Last Updated 26 September 2011, 16:46 IST

The decision to ban street prayers has put the French government and Muslims on a collision course yet again. Coming close on the heels of a ban on the wearing of the burqa in public, the government’s threats to use force against those who put out their mats on the streets to pray will heighten the widespread feeling among France’s Muslim population that they are being singled out.

Overcrowding of mosques has forced thousands to pray out on the streets. Pending the construction of a new building, the government has offered a fire brigade barracks as a temporary prayer space, which Muslims have turned down. With both sides refusing to back down, a collision is in the offing.

The possibility that it will turn violent cannot be ruled out. The ban on street prayers is the latest in a series of moves by European governments in response to the rising tide of Islamophobia in the continent. The Swiss government, for instance, has banned construction of minarets in the country.

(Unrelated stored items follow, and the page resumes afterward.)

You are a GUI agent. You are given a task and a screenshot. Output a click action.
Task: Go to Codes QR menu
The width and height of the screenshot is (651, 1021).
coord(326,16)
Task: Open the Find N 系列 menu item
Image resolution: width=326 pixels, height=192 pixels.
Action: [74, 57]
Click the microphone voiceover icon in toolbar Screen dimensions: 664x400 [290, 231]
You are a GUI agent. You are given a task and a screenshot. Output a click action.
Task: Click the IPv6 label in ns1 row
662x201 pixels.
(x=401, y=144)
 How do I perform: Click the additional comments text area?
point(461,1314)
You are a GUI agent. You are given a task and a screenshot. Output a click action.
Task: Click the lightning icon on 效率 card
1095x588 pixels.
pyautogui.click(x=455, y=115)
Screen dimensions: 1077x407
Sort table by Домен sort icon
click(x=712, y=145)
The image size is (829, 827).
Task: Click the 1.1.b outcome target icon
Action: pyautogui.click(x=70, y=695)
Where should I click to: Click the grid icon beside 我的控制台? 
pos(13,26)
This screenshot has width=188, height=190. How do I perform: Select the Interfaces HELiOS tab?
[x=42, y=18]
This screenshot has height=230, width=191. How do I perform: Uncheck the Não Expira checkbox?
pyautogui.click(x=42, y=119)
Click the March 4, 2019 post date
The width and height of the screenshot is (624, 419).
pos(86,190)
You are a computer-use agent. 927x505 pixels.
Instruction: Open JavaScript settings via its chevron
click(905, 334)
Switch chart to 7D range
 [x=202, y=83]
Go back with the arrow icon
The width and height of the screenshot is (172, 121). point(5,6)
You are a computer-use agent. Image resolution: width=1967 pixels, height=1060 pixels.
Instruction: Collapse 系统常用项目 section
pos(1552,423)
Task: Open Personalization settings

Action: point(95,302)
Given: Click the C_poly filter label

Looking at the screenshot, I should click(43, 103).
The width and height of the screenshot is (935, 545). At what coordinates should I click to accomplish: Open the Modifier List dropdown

Instead of reassuring their anxious populations that Islam or Muslims do not pose a threat to them or their identity, governments are feeding their fears. Of the 150 mosques and prayer rooms in Switzerland, for instance, just two have minarets. Yet they are interpreted as symbols of fundamentalism. Understandably, the growing restrictions on the cultural and religious rights of Muslims have left the community feeling cornered and hounded. 

The French government says that its commitment to keeping public places secular is behind the ban on street prayers. But it is hard to dispel the feeling that the ban has more to do with upcoming presidential elections. The issue of street prayers was first raised by far-right politician Marine Le Pen, who compared Muslims praying in the streets to the Nazi occupation of Paris ‘without the tanks or soldiers.’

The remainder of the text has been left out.